Effect of α-Al 2O 3 particles on the electrochemical codeposition of Co–Ni alloys from sulfamate electrolytes

Abstract

The effect of α-Al 2O 3 particles on the electrochemical codeposition behaviour of Co–Ni alloys from sulfamate electrolyte was investigated by codeposition experiments, zeta potential and electrochemical methods. The results indicate that the presence of Al 2O 3 particles in Co–Ni sulfamate electrolytes contributes to the preferential codeposition of Co. Moreover, increasing Co 2+ concentration also can enhance the codeposition of Al 2O 3 particles in Co–Ni alloy matrix. Zeta potential measurements confirm that Co 2+ has a stronger tendency to adsorb on Al 2O 3 particles surface than Ni 2+ does in sulfamate electrolytes.

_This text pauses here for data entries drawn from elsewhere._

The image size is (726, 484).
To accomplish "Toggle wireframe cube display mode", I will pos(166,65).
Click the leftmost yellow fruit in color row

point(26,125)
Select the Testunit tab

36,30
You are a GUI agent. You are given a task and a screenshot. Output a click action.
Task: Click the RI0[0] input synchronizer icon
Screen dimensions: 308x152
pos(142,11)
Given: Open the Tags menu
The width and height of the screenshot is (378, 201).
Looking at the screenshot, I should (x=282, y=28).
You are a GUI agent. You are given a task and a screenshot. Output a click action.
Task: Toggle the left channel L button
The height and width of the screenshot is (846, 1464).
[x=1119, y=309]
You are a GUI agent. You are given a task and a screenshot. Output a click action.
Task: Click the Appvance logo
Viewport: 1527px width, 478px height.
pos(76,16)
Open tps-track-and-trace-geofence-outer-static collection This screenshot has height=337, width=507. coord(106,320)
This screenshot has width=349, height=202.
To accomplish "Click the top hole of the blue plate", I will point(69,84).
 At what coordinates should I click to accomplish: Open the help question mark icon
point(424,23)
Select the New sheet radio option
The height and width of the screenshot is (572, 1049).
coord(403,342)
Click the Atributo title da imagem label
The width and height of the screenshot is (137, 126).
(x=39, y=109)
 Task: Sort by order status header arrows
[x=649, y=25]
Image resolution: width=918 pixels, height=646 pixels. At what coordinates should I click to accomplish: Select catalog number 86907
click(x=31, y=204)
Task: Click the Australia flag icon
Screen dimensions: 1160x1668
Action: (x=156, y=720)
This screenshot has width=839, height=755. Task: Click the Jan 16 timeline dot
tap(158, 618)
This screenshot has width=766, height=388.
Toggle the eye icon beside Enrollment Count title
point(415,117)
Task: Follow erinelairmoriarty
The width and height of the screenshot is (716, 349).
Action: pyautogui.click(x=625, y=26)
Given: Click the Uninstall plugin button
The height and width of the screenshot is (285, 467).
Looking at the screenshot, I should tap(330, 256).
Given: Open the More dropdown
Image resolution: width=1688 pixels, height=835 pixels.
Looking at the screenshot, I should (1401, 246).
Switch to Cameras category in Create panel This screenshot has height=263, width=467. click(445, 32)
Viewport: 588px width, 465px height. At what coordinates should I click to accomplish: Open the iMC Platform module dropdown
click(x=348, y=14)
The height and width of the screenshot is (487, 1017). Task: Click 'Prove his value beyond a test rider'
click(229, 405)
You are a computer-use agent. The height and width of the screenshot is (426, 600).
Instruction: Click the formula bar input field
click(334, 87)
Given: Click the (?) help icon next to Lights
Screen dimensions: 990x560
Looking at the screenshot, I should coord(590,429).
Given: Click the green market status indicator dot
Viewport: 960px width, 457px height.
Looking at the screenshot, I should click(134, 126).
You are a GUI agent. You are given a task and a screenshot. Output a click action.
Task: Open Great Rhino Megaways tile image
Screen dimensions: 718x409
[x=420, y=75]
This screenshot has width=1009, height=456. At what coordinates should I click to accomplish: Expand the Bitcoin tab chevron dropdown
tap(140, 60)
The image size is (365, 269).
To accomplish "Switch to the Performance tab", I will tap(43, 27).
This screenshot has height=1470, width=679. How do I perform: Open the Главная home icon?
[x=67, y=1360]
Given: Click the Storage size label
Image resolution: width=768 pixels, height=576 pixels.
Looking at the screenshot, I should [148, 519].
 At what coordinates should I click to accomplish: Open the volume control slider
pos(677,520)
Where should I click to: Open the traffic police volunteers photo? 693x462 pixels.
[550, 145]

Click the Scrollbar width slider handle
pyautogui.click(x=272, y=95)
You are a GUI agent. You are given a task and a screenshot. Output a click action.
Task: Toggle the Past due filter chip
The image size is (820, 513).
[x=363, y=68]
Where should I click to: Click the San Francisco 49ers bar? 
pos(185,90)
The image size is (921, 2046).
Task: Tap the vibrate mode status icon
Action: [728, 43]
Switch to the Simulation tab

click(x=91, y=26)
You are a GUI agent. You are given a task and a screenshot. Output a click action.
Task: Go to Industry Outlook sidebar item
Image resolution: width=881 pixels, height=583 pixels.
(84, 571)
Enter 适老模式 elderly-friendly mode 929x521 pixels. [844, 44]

Steady-state polarization and electrochemical impedance spectroscopy (EIS) show that the effect of Al 2O 3 particles on electrochemical codeposition behaviour of Co–Ni alloy in different Co 2+/Ni 2+ ratio electrolytes (1:5 and 5:1) is quite contrary. In nickel-rich electrolytes (Co 2+/Ni 2+ = 1:5), the Al 2O 3 particles cause a negative shift in reduction potential and an increase of charge transfer resistance. However, in cobalt-rich electrolytes (Co 2+/Ni 2+ = 5:1), Al 2O 3 particles lead to a positive shift of reduction potential and reduce the charge transfer resistance. Moreover, in EIS, besides one capacitive loop at high frequency and one inductive loop at low frequency, the introduction of Al 2O 3 particles leads to a further inductive loop at low frequency. According to simulated results of EIS, an electrochemical codeposition mechanism of Al 2O 3 particles with Co–Ni alloys is presented and in good agreement with the experimental results.